Policy hasn't been announced yet, but looks like it's gonna be all about the forcible repatriation. Flying desperate humans home at vast expense and depositing them in the caring arms of the Afghani/Sri Lankan Government. Always a good look.
Tony Town: Ain't no party like a Nauru party. Because at a Nauru party we all gaze longingly at the gigantic strip mine where our phosphorous deposits once lay and wonder if we can convince any other countries to give us their "tired, poor and huddled masses yearning to be free" for some sweet cash money.
...
Gay Marriage
A childless, unmarried atheist would surely have no reason to object to gay marriage right?
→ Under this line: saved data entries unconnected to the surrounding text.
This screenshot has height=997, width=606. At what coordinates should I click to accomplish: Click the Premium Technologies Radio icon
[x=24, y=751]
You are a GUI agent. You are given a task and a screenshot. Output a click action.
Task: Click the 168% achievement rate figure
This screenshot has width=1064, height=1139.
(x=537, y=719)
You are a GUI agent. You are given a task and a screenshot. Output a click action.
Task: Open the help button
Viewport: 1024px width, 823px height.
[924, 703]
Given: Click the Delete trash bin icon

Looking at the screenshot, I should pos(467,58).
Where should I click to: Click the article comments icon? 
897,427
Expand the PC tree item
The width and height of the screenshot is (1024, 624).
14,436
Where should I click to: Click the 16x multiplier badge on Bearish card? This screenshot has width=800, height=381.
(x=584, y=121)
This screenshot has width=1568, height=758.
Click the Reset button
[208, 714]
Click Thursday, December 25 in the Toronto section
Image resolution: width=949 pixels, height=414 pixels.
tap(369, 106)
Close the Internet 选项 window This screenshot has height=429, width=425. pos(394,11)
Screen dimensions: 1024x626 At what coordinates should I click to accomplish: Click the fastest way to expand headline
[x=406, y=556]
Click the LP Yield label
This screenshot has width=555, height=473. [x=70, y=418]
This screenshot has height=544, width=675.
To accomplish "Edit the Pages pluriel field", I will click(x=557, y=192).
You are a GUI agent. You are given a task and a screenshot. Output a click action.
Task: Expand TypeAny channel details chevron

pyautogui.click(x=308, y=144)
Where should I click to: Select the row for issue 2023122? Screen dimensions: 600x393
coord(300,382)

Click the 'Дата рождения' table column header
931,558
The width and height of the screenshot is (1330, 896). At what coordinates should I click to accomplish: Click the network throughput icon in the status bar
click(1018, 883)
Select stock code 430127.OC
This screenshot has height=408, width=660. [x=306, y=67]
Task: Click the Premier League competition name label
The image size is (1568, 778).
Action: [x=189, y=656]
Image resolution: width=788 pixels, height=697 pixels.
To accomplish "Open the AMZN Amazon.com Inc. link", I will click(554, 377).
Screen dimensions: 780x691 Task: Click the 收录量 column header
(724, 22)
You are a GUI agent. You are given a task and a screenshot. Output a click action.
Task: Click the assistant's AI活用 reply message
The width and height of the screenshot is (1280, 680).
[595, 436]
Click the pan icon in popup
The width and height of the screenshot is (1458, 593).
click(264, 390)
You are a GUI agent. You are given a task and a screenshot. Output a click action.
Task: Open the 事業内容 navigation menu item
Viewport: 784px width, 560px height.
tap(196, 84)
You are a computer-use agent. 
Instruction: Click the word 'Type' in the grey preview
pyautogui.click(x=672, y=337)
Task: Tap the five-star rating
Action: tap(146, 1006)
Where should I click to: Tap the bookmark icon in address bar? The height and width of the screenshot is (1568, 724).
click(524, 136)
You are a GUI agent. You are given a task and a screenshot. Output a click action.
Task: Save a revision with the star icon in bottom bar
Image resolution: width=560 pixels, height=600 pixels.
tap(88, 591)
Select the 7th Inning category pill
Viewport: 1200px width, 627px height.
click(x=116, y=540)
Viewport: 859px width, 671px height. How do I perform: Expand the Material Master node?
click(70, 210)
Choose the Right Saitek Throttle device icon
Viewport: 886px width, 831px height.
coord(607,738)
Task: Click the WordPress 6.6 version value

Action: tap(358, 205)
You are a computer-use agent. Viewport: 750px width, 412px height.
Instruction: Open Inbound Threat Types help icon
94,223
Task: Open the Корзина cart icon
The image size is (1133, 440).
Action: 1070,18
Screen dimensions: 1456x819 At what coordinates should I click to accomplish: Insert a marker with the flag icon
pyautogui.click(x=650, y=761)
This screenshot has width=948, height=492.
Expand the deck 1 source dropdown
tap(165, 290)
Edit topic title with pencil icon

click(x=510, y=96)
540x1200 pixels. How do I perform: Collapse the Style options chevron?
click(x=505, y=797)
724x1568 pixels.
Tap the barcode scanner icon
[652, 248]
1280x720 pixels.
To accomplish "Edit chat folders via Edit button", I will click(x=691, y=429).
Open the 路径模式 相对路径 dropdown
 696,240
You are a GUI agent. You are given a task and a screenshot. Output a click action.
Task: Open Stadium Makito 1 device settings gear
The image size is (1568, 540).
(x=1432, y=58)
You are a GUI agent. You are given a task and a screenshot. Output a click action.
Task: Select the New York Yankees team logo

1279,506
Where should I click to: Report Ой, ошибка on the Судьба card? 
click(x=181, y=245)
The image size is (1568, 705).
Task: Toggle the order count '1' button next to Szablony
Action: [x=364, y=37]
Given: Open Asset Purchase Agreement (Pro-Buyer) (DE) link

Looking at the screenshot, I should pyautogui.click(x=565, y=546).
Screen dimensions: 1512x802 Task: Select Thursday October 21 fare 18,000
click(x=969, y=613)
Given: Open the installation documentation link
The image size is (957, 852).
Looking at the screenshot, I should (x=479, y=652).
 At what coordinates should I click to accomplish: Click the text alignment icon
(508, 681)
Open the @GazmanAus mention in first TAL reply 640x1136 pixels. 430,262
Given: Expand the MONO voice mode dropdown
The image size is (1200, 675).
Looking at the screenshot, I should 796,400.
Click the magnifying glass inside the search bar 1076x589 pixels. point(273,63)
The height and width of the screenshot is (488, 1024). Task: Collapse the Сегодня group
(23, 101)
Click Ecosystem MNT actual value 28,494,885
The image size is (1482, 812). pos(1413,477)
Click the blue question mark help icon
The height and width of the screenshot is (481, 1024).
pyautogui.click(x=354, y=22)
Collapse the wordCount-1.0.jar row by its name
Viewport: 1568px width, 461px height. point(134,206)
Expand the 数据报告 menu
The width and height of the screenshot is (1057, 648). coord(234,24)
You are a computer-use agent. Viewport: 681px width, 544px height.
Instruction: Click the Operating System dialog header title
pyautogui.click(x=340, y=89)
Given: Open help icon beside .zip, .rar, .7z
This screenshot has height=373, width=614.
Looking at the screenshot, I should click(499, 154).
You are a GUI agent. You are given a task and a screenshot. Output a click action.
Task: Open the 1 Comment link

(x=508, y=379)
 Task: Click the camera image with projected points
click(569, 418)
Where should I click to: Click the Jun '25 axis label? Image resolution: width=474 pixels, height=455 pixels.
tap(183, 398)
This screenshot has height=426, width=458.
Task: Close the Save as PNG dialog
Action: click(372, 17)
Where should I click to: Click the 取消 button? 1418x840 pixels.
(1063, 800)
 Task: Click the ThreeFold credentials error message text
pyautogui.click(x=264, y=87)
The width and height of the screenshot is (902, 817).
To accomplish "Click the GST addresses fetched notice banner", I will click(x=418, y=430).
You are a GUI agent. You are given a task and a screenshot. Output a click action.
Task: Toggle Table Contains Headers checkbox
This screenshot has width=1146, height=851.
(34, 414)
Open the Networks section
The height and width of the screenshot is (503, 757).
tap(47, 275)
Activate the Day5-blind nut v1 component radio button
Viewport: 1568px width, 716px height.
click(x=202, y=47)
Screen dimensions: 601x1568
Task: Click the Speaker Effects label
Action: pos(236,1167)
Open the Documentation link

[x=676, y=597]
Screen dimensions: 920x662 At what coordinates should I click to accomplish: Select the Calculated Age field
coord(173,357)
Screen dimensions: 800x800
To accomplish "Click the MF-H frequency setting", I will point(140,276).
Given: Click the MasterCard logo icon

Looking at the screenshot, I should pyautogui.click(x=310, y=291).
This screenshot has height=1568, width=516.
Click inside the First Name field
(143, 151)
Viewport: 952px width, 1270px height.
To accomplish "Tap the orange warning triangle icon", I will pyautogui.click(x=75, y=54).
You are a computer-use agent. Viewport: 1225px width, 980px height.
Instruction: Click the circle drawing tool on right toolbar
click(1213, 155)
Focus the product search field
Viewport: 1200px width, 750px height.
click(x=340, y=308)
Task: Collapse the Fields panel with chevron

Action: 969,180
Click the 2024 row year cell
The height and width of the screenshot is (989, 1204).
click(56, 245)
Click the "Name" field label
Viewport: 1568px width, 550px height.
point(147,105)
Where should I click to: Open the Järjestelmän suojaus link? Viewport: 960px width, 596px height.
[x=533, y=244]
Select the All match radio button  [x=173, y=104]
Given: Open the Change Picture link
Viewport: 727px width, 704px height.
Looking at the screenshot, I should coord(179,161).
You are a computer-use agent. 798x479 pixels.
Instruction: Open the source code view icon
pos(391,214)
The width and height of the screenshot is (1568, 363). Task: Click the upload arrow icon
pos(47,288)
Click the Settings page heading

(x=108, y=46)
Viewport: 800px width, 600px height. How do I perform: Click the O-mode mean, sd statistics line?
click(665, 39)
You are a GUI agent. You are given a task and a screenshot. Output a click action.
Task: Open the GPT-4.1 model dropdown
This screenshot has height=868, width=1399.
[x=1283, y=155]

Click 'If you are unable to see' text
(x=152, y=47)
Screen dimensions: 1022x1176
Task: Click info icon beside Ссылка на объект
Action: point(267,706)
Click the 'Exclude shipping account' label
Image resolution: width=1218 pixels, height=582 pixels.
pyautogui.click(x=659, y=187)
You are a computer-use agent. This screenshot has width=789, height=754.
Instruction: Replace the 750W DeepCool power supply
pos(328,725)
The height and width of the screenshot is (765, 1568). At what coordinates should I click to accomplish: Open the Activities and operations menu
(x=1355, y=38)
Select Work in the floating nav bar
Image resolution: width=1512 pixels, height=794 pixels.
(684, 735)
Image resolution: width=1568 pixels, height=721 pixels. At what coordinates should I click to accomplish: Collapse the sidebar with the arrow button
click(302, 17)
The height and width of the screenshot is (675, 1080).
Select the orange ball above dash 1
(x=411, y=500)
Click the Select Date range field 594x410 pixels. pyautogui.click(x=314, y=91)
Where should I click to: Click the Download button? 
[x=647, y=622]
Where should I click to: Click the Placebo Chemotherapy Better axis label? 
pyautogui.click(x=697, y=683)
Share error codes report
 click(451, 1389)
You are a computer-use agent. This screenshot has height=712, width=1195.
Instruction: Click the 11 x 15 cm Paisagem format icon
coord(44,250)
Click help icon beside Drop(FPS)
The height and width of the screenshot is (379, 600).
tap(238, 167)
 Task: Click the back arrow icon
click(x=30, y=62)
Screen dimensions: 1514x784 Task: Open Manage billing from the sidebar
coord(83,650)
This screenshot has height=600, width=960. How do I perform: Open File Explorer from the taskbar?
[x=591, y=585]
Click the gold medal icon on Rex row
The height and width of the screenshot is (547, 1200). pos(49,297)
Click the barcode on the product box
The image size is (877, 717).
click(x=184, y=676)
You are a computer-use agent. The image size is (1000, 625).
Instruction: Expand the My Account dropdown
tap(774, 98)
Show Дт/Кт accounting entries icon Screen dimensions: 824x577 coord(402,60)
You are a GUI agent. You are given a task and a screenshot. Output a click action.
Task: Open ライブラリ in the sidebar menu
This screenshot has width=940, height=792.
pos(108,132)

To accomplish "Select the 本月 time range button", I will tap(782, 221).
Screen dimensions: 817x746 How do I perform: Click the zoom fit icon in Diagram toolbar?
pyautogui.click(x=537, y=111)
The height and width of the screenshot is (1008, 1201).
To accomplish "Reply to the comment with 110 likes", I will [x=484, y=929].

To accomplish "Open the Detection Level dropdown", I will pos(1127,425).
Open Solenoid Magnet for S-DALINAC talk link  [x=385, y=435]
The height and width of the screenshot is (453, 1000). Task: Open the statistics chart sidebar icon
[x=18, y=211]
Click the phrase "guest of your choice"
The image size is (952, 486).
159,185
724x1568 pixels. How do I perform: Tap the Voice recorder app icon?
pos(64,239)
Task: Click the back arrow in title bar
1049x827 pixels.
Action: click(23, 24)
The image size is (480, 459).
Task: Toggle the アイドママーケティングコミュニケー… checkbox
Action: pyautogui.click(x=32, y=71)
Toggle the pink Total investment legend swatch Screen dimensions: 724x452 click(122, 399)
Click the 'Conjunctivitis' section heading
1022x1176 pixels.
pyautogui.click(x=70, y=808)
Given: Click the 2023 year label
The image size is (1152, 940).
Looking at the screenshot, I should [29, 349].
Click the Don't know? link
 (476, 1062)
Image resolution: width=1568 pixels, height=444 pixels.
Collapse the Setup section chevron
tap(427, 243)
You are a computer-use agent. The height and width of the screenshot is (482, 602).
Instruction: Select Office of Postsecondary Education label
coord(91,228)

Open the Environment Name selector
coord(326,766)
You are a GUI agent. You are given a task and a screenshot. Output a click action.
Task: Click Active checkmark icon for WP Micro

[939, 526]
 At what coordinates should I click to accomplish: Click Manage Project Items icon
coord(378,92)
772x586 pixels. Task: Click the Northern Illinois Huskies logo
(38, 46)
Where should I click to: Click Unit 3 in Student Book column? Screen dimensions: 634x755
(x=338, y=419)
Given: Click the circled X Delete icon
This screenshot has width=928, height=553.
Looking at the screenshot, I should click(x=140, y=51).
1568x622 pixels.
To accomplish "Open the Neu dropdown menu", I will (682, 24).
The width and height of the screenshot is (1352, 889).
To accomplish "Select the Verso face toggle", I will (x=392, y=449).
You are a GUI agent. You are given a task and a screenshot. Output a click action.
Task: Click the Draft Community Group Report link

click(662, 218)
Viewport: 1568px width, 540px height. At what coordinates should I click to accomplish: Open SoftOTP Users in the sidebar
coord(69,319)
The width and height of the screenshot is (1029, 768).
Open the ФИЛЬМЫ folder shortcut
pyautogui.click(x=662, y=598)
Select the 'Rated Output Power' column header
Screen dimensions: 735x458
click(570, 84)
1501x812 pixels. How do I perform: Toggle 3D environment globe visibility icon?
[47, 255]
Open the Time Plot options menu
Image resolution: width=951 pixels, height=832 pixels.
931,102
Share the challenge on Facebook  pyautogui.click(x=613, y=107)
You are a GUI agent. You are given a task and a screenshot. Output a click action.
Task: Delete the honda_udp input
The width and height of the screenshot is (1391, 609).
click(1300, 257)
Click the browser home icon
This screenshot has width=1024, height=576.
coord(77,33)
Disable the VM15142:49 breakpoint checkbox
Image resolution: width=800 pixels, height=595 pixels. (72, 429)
WRONG. Now I'm not sure what her reason is, but she certainly believes it. Which to be honest is actually more reprehensible than Abbott or Howard or Rudd objecting to it because a book that also recommends stoning to death adulterers has something against it. At least they can cower behind their faith. I presume Gillard is just cowering behind political expediency.
Tony Town: "I’d probably say I feel a bit threatened" by gay people. Now there's a quote that will just never look good.
...
Summary
Yes, I get it. She's playing a political game. And playing it well too. By shifting to the right and neutralising all contentious issues she shuts off Abbott's role as the forceful opposition and thus throws into stark relief the fact that a vote for the Liberal party is in fact a vote for the person of Tony Abbott. Cock jocks and all. And she's also probably wary of really kicking new policies into high gear because of the whole 'lack of a democratic mandate' thing. Right now she needs to keep riding this wave of post-Rudd goodwill all the way to the election and then after that she can do as she will. But of course, the question is, will she? If she bows to the conservative elements of the party now, then it's going to be increasingly difficult for her to strike out in a unique and perhaps inspirational direction when she actually gets voted in. Which she will. Barring the revelation that Julia and Tim are actually space aliens from outer space with plans to harvest humans for nutrients to send back to their homeland in space, poor Tony is
dead in the water.
Which is good. I guess. But all in all, this really just illustrates again the spectacularly pragmatic nature of Australian politics. Not for us talk of hope or change or things we can believe in. For us it's just an endless run toward the ever expanding middle ground, a zone that is still, apparently, being defined by John Howard. Although, at least with Gillard we're in danger of having a reasonably vibrant election campaign. So, that's something.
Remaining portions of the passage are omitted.